Keine Ansprüche auf Schadensersatz oder Entschädigung
Neben dem Anspruch auf Mehrvergütung prüfte der BGH auch alternative Anspruchsgrundlagen:
- Schadensersatz (§ 6 Abs. 6 VOB/B): Ein solcher Anspruch hätte eine Pflichtverletzung des Auftraggebers vorausgesetzt. Der BGH stellte jedoch fest, dass es sich hier lediglich um eine Verletzung von Mitwirkungsobliegenheiten handelte, die keinen Schadensersatzanspruch begründet.
- Entschädigung (§ 642 BGB): Für eine Entschädigung hätte die Auftragnehmerin detailliert darlegen müssen, wie der Annahmeverzug des Auftraggebers ihre Kosten erhöht hat. Diese bauablaufbezogene Darstellung fehlte jedoch vollständig, sodass auch diese Anspruchsgrundlage entfiel.
Praxis-Tipps: Was bedeutet das Urteil für Bauherren und Auftragnehmer?
Für Auftraggeber:
- Dokumentation: Auftraggeber sollten sicherstellen, dass alle Planänderungen und behinderungsbedingten Anpassungen sauber dokumentiert werden. Die Koordination der Gewerke bleibt ihre zentrale Aufgabe.
- Präzise Kommunikation: Eine klare Abgrenzung zwischen behinderungsbedingten Anpassungen und Anordnungen hilft, spätere Streitigkeiten zu vermeiden.
Für Auftragnehmer:
- Substanzielle Darlegung: Bei Verzögerungen durch Behinderungen ist eine detaillierte bauablaufbezogene Darstellung unerlässlich. Pauschale Angaben zu Kostensteigerungen reichen nicht aus.
- Beweissicherung: Bauunternehmen sollten Behinderungen und deren Auswirkungen lückenlos dokumentieren, um Schadensersatzansprüche fundiert begründen zu können.

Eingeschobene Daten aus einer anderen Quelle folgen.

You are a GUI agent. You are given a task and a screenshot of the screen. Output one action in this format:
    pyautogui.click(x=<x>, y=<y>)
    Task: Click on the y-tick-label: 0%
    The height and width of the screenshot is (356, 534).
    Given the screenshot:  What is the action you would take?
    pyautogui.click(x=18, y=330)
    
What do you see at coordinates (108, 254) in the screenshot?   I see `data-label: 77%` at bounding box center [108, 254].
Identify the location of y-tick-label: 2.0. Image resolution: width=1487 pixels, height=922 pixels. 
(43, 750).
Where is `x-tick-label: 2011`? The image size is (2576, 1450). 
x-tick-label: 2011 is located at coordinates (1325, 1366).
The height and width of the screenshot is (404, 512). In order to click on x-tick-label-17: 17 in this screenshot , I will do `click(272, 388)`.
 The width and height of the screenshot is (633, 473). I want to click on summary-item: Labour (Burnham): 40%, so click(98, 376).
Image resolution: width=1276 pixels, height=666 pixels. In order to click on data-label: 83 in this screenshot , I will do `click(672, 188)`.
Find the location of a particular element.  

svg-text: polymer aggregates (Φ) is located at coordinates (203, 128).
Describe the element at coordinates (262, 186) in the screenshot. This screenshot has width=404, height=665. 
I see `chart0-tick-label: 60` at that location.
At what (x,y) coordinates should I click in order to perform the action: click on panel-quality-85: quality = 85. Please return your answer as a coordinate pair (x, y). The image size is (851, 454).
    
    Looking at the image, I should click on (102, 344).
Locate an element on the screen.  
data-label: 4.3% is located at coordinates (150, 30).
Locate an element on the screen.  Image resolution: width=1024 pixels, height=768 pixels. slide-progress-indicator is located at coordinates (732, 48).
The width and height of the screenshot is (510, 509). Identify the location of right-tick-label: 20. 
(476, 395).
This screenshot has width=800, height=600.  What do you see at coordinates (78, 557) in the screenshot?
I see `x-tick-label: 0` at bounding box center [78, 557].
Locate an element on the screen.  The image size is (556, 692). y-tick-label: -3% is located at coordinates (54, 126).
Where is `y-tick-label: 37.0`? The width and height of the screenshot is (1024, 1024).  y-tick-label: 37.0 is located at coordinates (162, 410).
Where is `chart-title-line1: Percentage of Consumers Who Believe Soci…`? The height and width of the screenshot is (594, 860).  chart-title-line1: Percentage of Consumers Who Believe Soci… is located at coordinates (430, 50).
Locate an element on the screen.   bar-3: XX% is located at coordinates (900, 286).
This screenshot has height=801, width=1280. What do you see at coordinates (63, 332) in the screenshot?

Fazit: Klarheit bei Bauzeitverlängerungen
Das Urteil des BGH zeigt, wie wichtig eine differenzierte Betrachtung bei Bauzeitverlängerungen ist. Die Übermittlung angepasster Bauablaufpläne stellt keine Anordnung dar und begründet daher keine Mehrvergütungsansprüche. Sowohl Auftraggeber als auch Auftragnehmer sollten bei der Dokumentation und Kommunikation der Bauabläufe besonders sorgfältig sein, um Streitigkeiten zu vermeiden und ihre Position zu stärken.